The livestreams from Katmai National Park and Preserve and explore.org are scheduled to go live at 11 a.m. Alaska time June 23. The cams have become one of Alaska's most recognizable wildlife windows, carrying daily scenes from Brooks Falls, the lower Brooks River, the Riffles and nearby Katmai viewpoints to viewers far beyond the park.
At Brooks Falls, bears crowd into fishing positions as salmon run upriver. The National Park Service says as many as 25 bears have been seen fishing at the falls at the same time in July.
Other cameras show different parts of the same seasonal story.
The lower river cam is a good place to watch mothers and cubs in July and bears feeding near the river mouth in September and October.
The Riffles cam shows bears that cannot compete for prime spots at the falls chasing salmon downstream.
The river watch cam can show bears from the bridge level or underwater views of salmon, trout and snorkeling bears.
The summer livestream also starts the long public build toward Fat Bear Week, the fall bracket-style vote that has turned Katmai's brown bears into an annual national event. The premise is simple and very Alaska: bears spend the summer turning salmon into winter survival, and the public votes on which bear did it best.

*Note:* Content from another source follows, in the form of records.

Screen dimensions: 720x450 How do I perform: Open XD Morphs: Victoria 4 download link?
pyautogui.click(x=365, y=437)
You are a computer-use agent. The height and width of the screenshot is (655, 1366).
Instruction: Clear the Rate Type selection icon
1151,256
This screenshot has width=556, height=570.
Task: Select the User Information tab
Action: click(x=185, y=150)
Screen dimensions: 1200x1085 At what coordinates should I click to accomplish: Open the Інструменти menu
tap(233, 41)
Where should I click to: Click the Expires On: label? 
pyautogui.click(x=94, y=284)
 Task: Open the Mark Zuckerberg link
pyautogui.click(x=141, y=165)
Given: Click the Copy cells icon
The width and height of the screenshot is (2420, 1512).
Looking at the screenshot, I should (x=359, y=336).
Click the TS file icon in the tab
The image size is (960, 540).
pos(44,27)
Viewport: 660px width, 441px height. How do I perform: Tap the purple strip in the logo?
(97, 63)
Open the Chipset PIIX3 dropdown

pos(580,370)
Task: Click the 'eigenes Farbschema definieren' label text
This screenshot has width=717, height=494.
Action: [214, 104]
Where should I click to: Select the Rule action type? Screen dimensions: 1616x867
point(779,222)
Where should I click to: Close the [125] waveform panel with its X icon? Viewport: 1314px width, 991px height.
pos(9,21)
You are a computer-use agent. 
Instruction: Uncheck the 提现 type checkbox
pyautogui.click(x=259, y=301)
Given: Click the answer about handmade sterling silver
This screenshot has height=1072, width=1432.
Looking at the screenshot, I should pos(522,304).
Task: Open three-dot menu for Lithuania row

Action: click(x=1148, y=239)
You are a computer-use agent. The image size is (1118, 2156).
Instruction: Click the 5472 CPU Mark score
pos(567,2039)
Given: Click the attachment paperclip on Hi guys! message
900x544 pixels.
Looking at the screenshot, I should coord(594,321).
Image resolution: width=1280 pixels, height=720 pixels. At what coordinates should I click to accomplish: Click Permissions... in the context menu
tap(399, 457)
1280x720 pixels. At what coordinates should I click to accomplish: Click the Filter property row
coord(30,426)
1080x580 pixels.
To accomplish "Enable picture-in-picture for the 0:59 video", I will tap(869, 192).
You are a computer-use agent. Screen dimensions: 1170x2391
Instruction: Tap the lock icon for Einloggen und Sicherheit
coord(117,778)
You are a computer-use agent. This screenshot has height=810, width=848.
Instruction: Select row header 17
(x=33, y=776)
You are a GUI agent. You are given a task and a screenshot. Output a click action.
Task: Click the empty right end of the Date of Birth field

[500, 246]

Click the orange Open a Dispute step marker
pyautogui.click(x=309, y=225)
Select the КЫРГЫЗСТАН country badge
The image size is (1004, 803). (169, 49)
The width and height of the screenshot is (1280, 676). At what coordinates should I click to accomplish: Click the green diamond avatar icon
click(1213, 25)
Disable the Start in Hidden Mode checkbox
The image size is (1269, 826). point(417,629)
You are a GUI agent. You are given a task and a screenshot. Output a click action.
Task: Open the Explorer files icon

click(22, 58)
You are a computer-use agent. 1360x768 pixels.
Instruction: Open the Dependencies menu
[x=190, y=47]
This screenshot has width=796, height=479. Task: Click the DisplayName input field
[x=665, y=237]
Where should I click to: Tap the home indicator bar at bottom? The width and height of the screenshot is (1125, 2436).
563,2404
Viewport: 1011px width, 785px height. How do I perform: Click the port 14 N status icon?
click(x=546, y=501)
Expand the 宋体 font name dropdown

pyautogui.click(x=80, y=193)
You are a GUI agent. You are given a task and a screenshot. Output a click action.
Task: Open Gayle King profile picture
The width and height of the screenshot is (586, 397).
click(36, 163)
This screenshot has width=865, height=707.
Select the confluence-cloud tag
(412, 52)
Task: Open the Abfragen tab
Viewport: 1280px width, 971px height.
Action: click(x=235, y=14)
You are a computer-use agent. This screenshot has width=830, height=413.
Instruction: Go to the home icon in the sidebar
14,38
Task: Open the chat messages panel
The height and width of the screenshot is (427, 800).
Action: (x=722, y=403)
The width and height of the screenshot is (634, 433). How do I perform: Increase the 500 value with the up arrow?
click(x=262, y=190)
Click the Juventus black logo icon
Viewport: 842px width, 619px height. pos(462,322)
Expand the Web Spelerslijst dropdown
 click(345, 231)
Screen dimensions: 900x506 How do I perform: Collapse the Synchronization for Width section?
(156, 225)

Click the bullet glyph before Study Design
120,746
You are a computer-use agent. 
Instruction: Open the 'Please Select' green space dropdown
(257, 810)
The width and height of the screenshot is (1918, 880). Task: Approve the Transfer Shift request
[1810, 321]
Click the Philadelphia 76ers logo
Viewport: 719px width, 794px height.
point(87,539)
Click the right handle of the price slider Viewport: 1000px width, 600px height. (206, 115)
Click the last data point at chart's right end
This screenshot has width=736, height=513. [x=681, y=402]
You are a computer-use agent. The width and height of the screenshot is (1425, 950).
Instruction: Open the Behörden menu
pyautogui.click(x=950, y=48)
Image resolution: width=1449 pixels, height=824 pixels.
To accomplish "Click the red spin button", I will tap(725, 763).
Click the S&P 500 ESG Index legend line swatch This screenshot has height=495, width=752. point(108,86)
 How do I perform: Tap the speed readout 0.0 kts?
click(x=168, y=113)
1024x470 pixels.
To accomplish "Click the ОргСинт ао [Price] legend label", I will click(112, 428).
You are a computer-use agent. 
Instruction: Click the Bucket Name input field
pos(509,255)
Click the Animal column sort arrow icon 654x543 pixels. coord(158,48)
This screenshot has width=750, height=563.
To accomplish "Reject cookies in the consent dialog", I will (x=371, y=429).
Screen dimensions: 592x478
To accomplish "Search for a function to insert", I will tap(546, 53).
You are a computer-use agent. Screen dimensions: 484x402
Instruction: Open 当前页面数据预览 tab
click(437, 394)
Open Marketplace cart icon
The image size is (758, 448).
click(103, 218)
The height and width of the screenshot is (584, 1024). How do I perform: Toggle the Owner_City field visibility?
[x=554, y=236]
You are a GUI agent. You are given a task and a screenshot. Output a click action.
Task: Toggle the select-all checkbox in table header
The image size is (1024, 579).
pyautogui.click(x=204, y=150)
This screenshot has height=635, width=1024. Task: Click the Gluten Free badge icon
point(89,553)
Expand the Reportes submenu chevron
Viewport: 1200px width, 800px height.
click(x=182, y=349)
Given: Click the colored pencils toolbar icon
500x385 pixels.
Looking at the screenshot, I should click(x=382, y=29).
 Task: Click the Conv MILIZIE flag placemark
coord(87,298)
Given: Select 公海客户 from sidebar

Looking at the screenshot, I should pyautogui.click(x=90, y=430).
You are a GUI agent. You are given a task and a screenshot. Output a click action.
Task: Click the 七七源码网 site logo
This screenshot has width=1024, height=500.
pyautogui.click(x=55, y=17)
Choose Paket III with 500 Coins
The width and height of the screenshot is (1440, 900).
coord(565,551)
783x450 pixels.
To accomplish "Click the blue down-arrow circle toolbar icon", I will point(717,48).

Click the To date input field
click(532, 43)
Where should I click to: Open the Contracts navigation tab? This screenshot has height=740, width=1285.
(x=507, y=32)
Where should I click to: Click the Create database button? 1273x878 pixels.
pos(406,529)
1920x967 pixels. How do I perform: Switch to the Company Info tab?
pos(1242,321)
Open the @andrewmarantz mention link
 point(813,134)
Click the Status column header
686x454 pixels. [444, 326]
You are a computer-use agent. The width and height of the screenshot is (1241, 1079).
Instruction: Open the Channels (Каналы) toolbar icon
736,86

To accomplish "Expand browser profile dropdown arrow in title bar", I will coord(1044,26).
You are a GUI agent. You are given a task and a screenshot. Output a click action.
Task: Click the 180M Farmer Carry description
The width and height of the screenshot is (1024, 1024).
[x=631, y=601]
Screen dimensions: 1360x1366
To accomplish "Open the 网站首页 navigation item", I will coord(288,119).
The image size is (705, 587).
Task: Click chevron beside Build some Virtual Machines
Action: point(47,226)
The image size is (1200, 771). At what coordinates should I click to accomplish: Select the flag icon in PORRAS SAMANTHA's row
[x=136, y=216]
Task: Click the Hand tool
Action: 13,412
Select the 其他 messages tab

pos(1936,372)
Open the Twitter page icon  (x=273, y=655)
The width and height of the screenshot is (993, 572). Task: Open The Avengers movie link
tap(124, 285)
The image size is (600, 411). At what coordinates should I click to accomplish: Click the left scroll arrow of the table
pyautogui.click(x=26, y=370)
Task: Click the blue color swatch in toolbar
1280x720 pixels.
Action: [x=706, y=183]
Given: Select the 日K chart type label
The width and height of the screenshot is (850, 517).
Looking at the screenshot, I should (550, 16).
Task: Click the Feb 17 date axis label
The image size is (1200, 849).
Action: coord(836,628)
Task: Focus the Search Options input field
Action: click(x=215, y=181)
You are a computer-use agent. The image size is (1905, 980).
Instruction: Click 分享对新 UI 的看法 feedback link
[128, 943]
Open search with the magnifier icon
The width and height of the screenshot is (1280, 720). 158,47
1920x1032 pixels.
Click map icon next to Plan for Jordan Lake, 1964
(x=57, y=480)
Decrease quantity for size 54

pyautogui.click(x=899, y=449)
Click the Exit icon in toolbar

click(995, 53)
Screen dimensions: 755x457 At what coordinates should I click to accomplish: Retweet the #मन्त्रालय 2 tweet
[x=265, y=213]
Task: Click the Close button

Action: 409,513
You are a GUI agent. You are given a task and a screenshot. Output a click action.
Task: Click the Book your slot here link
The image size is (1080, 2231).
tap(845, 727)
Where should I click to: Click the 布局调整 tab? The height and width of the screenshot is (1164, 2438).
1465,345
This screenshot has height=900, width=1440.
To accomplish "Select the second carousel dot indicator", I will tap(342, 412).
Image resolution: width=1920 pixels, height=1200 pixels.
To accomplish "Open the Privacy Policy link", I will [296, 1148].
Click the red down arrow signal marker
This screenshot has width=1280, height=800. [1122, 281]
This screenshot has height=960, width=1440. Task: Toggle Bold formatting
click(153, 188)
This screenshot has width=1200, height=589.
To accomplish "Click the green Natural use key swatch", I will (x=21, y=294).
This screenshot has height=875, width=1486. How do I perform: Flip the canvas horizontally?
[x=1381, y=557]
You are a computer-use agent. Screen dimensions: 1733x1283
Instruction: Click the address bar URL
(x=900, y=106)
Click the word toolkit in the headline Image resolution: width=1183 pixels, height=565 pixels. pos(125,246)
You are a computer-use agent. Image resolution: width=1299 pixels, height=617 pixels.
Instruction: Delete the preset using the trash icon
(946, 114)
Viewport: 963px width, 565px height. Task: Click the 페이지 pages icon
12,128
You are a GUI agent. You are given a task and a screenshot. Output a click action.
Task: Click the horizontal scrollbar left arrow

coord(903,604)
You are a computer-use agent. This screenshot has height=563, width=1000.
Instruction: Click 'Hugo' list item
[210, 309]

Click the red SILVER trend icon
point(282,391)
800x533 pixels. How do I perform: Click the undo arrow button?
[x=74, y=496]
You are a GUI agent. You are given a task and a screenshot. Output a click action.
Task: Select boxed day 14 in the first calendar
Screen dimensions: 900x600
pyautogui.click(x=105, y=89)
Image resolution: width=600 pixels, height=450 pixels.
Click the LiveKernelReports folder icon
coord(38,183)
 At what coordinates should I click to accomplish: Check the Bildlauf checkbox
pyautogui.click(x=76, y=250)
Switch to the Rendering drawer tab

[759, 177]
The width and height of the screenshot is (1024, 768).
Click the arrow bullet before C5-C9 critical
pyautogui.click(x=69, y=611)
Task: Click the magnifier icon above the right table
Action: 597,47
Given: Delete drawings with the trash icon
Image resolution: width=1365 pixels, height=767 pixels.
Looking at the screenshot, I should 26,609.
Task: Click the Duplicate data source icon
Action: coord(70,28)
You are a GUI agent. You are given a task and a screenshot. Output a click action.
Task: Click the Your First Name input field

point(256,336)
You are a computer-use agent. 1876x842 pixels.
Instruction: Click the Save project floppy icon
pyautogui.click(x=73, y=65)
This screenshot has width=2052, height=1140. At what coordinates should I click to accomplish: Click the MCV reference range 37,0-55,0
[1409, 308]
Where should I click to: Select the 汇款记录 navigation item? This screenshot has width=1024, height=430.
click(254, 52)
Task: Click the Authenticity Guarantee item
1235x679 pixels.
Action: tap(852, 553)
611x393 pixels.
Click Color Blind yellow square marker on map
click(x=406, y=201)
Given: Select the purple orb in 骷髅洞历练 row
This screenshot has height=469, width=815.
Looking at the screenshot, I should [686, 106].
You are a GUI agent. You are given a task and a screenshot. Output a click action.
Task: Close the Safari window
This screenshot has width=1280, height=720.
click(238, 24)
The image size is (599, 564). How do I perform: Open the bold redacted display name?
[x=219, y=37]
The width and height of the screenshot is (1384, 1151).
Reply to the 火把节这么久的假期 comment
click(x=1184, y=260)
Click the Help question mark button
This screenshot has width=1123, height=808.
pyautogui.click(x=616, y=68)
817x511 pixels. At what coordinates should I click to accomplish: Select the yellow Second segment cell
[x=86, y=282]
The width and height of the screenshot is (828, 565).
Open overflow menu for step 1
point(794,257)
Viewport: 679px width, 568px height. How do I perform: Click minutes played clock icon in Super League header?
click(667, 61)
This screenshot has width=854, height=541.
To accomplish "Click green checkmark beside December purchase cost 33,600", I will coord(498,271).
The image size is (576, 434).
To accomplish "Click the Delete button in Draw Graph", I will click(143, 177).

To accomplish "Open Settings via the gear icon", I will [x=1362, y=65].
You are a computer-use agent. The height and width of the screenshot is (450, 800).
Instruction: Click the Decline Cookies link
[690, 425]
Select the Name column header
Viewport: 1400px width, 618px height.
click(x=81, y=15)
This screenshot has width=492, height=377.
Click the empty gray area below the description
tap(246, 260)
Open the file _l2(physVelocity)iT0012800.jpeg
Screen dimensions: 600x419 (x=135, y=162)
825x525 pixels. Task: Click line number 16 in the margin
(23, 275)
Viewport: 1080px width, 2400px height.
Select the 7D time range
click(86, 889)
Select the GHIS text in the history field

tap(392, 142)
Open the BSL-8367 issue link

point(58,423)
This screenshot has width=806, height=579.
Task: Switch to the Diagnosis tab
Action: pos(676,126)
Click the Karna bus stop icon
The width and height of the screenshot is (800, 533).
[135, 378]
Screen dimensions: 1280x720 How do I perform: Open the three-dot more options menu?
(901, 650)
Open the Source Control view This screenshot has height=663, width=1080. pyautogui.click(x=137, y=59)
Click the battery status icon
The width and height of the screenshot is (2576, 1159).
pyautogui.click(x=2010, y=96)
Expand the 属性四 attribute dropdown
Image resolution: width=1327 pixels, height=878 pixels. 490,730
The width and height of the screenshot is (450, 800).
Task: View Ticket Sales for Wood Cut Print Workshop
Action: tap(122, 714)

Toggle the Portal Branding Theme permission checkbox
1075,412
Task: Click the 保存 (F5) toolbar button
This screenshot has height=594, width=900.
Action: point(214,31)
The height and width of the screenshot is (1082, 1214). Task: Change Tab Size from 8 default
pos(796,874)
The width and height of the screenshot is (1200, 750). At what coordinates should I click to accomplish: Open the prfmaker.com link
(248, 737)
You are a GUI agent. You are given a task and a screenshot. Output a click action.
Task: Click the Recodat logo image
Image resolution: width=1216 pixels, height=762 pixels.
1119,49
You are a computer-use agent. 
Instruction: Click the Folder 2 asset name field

Bear Week is funny on the surface, but the biology is serious. Brown bears at Brooks River depend on dense salmon runs to gain the fat they need before winter. The same cameras that make the contest popular also show viewers the connection between salmon, bears and Katmai's protected habitat.
Bear activity usually shifts as the season changes. Late June and July bring the Brooks Falls spectacle as salmon arrive. Later in the summer and fall, more bears feed on dead and dying salmon in the lower Brooks River.
Katmai was first set aside in 1918 after the 1912 Novarupta eruption, the largest volcanic eruption of the 20th century. Today, the park is known worldwide both for the Valley of Ten Thousand Smokes and for the brown bears that gather each year at Brooks River.